=== WHAT YOU HAVE TO DO ===
Only one stretch of the listing below is wanted. Give it again exactly, from the line with "Instruction: Close the" through the line with "This screenshot has width=920, height=744.".

=== RECORDS FOR THIS TASK ===
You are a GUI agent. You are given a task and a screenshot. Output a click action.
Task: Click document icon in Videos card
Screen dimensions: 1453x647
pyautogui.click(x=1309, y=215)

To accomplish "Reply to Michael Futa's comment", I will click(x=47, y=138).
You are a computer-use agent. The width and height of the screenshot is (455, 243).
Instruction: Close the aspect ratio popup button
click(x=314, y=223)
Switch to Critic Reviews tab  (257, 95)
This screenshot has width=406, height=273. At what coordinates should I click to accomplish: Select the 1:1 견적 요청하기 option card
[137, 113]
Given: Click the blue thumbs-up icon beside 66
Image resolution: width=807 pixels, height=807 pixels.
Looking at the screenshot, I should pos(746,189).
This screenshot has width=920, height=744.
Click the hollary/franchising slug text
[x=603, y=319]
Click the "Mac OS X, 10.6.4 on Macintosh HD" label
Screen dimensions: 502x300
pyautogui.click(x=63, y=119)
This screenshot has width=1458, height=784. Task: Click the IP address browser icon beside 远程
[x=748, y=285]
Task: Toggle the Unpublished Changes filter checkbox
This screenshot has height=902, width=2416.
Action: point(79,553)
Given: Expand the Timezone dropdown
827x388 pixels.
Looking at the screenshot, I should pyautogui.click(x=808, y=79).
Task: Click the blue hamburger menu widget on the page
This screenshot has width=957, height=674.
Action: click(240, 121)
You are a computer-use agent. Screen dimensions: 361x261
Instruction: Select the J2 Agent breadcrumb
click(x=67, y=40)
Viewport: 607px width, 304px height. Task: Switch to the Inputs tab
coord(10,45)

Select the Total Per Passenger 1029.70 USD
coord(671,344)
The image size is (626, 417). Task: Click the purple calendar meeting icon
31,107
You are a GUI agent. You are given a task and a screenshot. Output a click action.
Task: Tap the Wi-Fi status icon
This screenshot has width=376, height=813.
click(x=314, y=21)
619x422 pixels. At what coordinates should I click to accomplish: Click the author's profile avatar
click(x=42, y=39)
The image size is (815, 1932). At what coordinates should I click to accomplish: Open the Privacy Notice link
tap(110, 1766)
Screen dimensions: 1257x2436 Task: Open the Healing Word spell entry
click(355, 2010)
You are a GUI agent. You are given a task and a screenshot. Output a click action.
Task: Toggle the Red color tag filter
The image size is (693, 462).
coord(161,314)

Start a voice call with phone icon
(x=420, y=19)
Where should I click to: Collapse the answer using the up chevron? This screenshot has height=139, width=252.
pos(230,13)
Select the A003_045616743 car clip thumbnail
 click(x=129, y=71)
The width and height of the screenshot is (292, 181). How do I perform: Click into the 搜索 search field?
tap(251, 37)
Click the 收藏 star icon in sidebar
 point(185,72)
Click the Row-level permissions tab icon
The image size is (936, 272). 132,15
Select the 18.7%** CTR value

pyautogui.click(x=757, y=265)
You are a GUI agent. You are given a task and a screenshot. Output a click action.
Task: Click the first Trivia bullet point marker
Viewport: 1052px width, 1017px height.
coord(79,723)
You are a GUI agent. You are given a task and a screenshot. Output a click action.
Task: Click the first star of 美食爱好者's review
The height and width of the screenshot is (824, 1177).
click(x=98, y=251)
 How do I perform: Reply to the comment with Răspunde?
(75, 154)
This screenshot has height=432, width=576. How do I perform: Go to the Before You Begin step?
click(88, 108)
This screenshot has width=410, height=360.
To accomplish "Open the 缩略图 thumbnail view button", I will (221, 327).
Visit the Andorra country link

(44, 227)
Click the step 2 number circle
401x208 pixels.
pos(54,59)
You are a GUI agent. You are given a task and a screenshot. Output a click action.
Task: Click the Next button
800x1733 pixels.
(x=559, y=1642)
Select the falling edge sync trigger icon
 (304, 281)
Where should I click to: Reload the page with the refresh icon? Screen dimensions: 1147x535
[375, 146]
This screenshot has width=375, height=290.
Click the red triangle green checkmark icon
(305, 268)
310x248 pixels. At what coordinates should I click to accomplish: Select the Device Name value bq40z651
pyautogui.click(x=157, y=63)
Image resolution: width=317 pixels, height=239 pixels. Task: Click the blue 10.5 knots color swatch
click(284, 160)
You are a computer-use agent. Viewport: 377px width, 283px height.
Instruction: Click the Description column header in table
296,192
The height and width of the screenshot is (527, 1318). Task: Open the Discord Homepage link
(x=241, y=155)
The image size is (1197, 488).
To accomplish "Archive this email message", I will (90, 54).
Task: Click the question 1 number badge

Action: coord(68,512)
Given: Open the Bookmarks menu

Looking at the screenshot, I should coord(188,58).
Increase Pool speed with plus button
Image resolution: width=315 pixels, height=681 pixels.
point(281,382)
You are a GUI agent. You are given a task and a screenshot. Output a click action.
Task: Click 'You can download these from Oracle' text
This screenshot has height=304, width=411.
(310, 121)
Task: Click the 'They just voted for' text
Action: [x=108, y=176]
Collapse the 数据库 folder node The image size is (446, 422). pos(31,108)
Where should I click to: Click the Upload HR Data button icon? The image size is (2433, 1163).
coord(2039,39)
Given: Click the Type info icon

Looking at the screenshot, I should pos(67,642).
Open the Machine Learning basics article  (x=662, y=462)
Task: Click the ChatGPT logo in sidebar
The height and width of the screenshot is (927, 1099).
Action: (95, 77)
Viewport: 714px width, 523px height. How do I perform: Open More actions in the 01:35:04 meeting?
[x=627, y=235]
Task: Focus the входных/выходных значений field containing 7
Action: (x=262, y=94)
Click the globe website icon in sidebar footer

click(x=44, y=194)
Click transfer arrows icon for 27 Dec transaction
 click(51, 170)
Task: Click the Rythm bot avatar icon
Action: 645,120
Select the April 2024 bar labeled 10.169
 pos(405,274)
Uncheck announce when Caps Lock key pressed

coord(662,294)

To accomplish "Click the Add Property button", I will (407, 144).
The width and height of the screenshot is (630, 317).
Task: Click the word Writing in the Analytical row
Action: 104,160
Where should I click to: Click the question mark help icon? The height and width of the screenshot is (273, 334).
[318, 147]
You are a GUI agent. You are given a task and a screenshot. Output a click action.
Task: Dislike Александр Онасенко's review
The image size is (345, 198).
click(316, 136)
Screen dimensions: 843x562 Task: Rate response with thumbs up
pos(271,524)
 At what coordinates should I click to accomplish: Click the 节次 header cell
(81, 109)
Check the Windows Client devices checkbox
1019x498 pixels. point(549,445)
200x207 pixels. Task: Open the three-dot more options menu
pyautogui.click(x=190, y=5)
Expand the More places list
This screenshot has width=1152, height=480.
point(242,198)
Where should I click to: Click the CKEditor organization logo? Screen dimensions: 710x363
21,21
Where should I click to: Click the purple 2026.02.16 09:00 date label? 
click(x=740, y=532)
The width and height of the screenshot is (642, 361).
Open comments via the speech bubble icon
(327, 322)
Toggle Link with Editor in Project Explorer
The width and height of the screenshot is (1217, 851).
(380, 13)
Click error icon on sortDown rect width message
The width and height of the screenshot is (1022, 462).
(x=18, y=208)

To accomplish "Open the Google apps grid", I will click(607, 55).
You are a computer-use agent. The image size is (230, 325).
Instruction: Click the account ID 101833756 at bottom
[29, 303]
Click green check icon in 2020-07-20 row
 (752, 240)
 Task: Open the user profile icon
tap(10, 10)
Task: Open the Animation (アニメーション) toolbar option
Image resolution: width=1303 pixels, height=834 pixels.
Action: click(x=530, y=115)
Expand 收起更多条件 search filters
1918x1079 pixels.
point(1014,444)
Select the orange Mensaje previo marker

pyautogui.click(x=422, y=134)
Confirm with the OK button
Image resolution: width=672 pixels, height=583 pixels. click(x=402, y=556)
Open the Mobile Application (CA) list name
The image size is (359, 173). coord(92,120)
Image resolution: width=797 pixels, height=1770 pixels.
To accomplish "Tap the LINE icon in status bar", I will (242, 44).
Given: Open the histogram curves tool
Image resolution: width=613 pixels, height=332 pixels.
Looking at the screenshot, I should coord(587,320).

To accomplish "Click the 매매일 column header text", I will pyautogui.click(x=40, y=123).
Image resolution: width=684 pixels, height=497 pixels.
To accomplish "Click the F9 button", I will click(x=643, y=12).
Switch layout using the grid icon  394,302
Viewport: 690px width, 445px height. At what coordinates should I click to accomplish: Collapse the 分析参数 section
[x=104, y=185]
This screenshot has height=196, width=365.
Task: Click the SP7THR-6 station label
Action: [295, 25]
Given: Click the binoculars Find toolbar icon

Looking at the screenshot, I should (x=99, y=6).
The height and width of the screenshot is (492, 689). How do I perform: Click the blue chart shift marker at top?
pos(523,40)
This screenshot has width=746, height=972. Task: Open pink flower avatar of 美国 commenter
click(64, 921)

=== ANSWER BOX ===
Instruction: Close the aspect ratio popup button
click(x=314, y=223)
Switch to Critic Reviews tab  (257, 95)
This screenshot has width=406, height=273. At what coordinates should I click to accomplish: Select the 1:1 견적 요청하기 option card
[137, 113]
Given: Click the blue thumbs-up icon beside 66
Image resolution: width=807 pixels, height=807 pixels.
Looking at the screenshot, I should pos(746,189).
This screenshot has width=920, height=744.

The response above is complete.